— Start —
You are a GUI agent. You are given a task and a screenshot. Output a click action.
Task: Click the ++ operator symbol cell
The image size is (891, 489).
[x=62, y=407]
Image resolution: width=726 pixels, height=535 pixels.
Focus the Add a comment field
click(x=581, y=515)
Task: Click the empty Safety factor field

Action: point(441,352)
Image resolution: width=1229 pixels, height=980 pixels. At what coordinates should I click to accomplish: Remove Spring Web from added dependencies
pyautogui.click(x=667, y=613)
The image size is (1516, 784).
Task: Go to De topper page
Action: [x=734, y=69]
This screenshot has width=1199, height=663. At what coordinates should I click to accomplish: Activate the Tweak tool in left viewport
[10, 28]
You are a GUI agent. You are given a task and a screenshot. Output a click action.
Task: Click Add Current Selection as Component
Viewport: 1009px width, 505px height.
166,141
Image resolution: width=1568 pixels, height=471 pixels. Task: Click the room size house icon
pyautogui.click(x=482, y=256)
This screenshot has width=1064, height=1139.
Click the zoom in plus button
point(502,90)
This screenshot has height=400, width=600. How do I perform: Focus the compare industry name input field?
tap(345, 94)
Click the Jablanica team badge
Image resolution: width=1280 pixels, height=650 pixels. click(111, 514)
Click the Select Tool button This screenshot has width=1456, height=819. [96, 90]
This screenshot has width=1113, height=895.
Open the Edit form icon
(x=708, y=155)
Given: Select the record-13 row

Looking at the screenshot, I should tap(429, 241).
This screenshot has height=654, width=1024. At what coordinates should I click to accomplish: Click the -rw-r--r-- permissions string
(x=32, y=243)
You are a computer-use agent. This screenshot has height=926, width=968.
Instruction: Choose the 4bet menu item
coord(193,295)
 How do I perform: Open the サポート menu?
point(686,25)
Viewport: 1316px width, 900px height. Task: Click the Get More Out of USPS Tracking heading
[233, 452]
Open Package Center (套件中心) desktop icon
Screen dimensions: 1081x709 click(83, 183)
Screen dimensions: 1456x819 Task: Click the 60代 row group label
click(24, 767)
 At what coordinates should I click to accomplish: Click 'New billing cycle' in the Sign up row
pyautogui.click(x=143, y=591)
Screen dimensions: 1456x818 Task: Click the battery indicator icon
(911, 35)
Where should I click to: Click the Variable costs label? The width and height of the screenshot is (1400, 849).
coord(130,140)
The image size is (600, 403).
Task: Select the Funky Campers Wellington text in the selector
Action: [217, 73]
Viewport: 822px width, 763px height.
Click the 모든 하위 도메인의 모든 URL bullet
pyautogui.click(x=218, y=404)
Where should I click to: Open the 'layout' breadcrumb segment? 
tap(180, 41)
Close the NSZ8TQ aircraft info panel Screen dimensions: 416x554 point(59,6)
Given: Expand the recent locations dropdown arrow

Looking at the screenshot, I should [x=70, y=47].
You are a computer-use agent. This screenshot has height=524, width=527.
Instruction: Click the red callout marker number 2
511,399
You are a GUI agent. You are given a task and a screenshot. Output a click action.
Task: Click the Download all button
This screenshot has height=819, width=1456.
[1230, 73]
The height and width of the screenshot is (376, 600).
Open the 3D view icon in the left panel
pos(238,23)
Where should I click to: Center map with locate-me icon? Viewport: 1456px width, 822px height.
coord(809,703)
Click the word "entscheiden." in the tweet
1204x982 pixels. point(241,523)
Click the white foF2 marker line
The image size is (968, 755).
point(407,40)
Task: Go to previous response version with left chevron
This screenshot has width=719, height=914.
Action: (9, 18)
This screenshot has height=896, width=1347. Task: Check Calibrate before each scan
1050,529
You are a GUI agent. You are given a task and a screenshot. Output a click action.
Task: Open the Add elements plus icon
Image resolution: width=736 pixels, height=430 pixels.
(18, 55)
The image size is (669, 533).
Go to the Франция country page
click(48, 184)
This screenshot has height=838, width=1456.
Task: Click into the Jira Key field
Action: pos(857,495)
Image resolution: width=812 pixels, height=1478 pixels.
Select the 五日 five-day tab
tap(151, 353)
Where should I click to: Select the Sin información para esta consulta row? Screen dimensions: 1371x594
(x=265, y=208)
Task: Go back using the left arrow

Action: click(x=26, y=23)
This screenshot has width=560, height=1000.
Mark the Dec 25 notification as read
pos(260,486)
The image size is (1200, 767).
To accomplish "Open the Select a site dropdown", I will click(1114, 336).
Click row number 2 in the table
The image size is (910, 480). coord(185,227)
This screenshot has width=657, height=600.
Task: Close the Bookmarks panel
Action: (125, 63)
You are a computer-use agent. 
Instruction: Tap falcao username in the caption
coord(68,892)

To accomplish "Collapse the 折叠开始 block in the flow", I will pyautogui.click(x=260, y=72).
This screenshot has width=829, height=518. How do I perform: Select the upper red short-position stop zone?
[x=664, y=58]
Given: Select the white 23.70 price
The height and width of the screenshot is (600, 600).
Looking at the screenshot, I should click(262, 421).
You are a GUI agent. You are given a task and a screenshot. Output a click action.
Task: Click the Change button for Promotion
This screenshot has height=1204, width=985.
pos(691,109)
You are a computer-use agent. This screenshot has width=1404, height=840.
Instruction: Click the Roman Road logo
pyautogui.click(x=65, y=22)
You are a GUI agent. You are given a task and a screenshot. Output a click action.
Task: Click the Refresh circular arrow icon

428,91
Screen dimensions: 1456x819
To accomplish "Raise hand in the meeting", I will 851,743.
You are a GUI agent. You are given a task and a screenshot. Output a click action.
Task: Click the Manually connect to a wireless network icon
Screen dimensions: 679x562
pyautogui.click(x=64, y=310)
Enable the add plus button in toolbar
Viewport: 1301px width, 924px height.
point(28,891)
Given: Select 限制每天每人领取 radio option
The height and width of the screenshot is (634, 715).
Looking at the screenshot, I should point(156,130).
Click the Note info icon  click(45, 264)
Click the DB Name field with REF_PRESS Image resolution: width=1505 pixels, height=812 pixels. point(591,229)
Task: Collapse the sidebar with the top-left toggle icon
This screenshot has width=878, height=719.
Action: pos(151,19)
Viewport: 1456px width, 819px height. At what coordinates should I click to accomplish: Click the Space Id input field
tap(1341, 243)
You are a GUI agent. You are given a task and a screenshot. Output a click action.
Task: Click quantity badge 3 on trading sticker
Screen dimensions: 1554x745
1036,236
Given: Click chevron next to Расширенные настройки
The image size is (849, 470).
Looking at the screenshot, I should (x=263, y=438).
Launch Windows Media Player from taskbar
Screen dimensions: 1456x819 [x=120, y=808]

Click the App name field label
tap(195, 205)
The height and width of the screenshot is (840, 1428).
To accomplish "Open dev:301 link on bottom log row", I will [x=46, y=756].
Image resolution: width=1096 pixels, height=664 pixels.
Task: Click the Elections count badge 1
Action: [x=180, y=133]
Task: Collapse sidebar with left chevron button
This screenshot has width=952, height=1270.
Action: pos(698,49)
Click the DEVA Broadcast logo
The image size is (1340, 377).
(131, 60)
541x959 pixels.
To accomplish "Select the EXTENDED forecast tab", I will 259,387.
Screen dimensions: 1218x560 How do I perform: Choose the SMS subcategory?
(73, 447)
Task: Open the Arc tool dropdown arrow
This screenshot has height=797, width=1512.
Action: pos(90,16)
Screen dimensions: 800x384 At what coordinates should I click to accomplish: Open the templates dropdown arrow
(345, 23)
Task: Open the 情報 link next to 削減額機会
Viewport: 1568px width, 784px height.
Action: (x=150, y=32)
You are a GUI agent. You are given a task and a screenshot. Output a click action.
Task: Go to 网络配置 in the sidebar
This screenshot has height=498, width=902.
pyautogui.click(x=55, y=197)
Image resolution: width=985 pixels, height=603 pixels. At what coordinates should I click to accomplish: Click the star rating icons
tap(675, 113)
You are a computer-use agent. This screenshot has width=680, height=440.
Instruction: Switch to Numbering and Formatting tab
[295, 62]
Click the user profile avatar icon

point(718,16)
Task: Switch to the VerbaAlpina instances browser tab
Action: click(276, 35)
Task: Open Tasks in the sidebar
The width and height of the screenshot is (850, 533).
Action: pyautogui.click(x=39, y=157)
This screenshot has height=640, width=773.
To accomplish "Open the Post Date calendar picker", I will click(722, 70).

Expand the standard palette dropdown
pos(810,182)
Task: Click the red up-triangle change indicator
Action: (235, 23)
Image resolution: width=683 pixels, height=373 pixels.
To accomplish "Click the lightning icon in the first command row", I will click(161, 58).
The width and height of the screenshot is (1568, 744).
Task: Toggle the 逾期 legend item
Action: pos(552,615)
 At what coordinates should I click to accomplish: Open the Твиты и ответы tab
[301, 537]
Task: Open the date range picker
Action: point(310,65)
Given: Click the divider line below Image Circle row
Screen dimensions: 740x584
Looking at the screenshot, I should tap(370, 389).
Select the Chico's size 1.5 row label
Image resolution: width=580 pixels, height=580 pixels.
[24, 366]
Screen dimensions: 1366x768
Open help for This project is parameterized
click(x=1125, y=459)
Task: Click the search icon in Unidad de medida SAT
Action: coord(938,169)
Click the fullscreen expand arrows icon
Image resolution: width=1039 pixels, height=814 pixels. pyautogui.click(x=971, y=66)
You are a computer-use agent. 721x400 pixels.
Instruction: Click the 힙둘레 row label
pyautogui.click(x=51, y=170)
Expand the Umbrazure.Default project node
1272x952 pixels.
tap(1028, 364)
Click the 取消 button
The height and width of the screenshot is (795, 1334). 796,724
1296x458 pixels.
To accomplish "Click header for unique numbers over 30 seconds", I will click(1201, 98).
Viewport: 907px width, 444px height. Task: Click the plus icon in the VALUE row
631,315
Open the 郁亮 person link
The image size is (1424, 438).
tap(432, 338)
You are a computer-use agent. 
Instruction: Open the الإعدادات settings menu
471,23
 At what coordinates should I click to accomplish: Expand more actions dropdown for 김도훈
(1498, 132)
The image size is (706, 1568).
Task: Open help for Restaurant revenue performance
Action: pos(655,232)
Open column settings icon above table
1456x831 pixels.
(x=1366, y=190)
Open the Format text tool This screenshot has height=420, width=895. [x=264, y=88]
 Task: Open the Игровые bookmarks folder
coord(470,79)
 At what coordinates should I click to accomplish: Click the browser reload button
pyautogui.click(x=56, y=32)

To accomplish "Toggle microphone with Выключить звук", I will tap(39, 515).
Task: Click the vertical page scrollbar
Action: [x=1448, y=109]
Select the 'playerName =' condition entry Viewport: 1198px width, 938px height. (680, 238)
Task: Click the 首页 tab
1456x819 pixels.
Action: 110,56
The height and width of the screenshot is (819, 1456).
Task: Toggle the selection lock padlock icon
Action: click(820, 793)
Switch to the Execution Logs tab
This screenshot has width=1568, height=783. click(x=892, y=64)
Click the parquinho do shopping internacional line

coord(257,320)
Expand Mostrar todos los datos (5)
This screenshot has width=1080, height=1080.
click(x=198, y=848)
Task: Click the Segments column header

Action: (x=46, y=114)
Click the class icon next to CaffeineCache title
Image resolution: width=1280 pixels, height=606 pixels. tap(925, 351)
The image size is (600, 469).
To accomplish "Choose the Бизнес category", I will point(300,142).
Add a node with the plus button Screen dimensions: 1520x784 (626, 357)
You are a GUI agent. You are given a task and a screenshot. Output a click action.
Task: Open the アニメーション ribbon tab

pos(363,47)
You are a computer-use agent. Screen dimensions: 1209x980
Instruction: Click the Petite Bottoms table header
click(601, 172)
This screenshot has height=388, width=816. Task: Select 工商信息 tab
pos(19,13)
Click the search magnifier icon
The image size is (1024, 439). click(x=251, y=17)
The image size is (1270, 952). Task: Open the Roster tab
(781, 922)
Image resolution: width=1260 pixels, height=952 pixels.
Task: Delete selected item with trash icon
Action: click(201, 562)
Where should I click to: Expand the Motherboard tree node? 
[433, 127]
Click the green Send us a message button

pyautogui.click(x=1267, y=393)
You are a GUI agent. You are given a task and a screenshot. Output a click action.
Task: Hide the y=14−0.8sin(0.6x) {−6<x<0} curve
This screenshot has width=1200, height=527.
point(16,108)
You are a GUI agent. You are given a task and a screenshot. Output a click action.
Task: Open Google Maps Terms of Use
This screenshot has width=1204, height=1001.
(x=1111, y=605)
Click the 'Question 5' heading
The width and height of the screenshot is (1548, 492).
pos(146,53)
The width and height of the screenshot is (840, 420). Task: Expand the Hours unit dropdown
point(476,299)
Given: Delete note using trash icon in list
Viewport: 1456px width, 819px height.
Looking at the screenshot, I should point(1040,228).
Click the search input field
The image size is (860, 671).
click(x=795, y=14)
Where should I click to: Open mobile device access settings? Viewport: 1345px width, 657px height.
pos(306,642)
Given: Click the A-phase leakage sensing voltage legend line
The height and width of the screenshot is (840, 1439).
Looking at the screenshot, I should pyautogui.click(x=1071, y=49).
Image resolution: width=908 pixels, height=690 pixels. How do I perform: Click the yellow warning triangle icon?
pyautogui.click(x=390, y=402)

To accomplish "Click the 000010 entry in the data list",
— End —
**Exercise objective:** Which lines in the rows above contain the word "using", matching case exactly? Locate each one and copy it out in full.

**Output below:**
Task: Go back using the left arrow
Given: Delete note using trash icon in list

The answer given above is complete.